Trinidad y Tobago cede ante presión migratoria venezolana tras años de políticas discriminatorias
El gobierno de Trinidad y Tobago, bajo la presión de la realidad migratoria venezolana y las críticas internacionales, anunció la ampliación del registro de migrantes a partir de la próxima semana. Esta medida llega después de que un memorándum gubernamental filtrado ordenara la detención masiva de extranjeros indocumentados, generando pánico en la comunidad migrante.
El ministro de Seguridad Nacional, Roger Alexander, intentó justificar esta decisión tardía declarando que "el Estado distinguirá entre los migrantes que suponen una amenaza y los que trabajan honestamente". Sin embargo, esta narrativa no puede ocultar la realidad: Trinidad y Tobago depende económicamente del trabajo de los migrantes venezolanos que huyeron de la guerra económica impuesta por el imperialismo estadounidense.
La hipocresía del sistema capitalista regional
Durante años, el gobierno trinitense ha explotado la mano de obra venezolana mientras mantenía un discurso xenófobo. Los permisos de los migrantes registrados vencían el 31 de diciembre de 2025, y inicialmente solo planeaban renovar 727 de las 4.237 solicitudes, una cifra que evidencia la crueldad del sistema.
La crisis migratoria venezolana es producto directo de las sanciones criminales impuestas por Estados Unidos y sus aliados occidentales. Más de 16.000 venezolanos se vieron obligados a buscar refugio en Trinidad y Tobago desde 2019, no por elección, sino por la guerra económica que busca quebrar la Revolución Bolivariana.
Discriminación sistemática bajo presión económica
Alexander no ocultó su desprecio clasista al declarar que "hay venezolanos aquí que son delincuentes", perpetuando estereotipos xenófobos mientras ignora que la verdadera criminalidad proviene del saqueo imperialista de nuestros recursos naturales.

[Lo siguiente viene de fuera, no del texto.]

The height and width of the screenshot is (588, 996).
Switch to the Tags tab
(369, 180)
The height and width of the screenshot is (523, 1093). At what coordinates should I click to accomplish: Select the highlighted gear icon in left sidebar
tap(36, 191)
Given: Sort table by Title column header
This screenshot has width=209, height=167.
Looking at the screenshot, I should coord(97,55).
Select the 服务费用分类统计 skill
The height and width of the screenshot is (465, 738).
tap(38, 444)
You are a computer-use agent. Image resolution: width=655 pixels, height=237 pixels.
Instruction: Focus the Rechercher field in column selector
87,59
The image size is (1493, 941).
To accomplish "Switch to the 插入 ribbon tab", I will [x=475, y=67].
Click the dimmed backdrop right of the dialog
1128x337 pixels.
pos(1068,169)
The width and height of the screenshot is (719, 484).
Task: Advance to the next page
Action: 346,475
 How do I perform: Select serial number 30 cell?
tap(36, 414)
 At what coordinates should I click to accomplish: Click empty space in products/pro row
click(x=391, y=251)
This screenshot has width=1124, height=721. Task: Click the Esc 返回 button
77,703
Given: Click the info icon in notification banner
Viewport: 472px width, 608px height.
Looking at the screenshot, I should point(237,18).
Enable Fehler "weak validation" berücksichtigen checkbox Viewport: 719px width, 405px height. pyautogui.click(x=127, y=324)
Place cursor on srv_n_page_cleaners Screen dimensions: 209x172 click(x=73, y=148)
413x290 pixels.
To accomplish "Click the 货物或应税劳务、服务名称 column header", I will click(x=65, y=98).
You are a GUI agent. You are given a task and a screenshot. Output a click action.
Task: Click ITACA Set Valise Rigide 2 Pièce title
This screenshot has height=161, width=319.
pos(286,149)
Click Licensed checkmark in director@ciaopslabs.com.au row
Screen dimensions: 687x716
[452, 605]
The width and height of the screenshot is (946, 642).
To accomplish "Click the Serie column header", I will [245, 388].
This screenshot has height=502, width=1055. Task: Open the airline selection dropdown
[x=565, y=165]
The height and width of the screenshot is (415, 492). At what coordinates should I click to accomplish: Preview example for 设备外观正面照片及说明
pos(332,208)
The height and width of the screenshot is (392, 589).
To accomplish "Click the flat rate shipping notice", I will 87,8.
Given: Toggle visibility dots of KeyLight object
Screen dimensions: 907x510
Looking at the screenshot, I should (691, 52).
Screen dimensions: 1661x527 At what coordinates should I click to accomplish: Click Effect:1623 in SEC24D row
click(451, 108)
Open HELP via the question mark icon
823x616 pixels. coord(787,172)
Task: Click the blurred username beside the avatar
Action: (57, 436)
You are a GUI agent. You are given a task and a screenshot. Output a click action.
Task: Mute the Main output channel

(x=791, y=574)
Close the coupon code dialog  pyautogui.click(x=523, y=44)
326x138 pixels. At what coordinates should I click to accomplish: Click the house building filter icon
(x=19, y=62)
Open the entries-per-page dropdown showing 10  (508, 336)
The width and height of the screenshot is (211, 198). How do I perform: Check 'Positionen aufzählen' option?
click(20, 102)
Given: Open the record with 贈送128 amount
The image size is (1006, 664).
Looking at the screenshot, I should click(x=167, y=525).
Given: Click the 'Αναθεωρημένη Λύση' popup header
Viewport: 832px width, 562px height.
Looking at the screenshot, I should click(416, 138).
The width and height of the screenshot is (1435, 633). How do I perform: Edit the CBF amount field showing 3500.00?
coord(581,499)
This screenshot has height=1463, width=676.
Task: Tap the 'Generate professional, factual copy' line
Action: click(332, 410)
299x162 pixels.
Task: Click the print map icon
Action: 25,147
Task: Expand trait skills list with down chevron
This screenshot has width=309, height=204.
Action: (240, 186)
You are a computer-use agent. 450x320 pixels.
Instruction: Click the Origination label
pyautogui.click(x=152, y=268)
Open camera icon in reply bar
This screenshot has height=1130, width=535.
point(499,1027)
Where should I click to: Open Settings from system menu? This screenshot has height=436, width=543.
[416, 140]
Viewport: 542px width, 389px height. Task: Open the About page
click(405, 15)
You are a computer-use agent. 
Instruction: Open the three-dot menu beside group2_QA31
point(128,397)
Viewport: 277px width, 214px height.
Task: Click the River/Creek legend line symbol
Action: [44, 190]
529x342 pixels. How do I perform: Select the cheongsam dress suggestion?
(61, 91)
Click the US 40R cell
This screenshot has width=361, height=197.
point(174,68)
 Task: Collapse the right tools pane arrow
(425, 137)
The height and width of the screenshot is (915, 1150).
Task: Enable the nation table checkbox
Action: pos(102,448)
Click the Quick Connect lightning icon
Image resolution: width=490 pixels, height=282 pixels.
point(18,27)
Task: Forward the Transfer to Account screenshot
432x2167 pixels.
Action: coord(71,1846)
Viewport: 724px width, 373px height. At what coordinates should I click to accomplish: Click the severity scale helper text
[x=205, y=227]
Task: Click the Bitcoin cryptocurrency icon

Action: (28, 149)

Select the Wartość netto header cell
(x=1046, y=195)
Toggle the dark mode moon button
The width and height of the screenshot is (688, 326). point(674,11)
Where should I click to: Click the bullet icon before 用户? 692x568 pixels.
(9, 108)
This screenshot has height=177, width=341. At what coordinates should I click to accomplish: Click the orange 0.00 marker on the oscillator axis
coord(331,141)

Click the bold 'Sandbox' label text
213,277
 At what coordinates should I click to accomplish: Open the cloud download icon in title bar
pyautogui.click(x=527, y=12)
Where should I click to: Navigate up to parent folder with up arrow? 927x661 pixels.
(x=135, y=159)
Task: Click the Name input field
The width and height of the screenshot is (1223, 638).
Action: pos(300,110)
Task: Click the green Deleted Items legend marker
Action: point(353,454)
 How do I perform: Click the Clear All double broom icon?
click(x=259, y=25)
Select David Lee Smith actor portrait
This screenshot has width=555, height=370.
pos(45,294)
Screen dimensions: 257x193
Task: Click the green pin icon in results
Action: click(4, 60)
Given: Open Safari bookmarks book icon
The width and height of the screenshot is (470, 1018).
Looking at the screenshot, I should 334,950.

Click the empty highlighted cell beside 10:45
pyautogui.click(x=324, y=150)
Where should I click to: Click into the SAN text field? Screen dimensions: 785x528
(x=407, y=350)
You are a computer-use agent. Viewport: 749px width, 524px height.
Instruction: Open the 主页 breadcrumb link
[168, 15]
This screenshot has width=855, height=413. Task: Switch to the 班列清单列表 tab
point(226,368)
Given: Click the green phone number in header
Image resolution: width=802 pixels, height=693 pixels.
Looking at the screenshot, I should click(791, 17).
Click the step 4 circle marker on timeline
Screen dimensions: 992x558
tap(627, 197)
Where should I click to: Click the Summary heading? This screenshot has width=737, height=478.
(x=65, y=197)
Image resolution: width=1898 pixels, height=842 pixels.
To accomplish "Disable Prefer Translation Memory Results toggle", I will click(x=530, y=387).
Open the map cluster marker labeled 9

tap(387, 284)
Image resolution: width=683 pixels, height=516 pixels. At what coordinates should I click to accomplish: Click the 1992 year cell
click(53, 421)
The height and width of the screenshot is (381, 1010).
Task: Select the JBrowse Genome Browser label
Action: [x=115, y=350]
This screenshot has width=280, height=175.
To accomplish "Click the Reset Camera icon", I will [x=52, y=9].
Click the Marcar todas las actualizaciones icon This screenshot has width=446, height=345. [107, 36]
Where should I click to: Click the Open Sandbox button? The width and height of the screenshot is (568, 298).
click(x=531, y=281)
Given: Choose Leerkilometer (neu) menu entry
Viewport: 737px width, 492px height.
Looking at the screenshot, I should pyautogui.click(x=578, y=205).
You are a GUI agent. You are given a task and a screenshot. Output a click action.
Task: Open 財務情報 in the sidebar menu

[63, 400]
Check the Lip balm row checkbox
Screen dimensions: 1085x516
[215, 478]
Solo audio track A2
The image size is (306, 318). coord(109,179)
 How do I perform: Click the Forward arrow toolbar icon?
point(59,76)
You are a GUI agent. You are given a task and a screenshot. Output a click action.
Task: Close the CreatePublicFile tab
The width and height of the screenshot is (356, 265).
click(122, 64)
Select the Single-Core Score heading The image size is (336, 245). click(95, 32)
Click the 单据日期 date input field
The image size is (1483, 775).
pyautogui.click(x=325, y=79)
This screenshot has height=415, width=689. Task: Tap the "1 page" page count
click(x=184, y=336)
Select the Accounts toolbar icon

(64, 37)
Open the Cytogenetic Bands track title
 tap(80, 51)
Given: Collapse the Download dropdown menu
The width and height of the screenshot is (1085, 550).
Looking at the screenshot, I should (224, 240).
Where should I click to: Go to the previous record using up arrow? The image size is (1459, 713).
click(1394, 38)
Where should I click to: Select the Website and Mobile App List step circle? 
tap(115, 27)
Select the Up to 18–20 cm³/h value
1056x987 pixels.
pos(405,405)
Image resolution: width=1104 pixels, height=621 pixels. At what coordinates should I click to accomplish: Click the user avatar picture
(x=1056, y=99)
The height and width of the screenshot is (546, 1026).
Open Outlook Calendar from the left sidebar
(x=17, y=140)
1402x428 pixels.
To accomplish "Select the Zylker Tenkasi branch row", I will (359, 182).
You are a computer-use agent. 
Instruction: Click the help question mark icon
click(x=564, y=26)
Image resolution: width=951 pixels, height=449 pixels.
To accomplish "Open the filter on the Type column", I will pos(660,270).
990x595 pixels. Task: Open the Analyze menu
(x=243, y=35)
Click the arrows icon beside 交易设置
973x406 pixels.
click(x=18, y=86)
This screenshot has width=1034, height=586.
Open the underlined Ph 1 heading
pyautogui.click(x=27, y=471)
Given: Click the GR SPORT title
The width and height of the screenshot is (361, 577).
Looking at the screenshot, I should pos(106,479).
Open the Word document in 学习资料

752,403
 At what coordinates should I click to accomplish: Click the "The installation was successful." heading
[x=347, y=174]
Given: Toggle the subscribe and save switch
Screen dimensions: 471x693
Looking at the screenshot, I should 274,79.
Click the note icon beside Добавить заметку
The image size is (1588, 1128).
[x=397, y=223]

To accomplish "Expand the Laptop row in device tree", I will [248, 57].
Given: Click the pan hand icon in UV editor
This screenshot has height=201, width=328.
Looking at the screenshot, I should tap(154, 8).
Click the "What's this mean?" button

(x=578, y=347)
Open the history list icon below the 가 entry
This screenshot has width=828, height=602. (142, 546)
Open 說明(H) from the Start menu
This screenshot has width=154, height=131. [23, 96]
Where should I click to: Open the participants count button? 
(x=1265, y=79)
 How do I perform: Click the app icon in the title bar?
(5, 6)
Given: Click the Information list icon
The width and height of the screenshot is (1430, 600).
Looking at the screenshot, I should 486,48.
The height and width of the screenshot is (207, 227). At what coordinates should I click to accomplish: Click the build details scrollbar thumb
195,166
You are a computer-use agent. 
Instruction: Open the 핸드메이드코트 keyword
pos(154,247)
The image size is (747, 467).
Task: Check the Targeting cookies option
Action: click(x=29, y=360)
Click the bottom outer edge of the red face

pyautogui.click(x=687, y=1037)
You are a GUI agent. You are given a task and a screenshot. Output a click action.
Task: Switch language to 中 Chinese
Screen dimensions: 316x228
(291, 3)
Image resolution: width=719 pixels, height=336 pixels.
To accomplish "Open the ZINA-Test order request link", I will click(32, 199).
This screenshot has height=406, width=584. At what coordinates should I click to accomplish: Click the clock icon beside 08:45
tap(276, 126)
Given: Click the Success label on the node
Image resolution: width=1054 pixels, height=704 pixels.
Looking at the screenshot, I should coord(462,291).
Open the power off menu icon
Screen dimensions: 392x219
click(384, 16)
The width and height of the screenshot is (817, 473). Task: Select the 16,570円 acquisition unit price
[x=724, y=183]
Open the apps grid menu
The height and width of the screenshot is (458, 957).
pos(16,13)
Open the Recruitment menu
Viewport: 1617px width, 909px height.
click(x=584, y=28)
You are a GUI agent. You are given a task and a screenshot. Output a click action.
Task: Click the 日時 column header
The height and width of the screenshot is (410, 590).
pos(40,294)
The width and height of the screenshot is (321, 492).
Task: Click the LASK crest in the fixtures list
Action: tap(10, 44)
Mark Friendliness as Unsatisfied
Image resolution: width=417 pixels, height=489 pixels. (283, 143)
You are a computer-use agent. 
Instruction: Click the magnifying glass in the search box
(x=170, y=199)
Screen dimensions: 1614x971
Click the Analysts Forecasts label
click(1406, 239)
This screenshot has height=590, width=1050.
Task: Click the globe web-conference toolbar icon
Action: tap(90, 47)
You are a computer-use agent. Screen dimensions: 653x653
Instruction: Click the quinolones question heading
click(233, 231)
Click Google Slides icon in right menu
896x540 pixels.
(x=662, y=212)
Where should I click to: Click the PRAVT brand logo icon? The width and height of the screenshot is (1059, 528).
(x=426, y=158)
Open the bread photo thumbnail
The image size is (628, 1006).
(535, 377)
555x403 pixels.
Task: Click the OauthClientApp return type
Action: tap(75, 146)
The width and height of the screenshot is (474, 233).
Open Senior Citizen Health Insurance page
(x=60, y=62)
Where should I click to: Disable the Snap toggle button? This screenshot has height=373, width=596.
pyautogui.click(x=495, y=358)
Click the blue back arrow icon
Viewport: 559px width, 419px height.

El ministro advirtió que quienes no cumplan con sus criterios arbitrarios deben "marcharse casi de inmediato", revelando la naturaleza represiva de estas políticas que buscan explotar la vulnerabilidad de nuestros hermanos venezolanos.
Resistencia popular y solidaridad
Las organizaciones de la sociedad civil, representando la verdadera voz del pueblo, recibieron positivamente la ampliación del registro. Angie Ramnarine, del Grupo de Apoyo a los Migrantes, describió la medida como "un soplo de aire fresco", aunque exigió planificación adecuada y respeto a los derechos humanos.
Mientras Trinidad y Tobago mantiene un estado de emergencia desde julio para enfrentar supuestas amenazas criminales, la verdadera amenaza para la región sigue siendo la injerencia imperialista que destroza nuestras economías y obliga a nuestros pueblos al exilio.
La ampliación del registro migratorio no es generosidad, es reconocimiento de una realidad económica: Trinidad y Tobago necesita la fuerza laboral venezolana tanto como Venezuela necesita que cesen las agresiones imperialistas que generan estos desplazamientos forzados.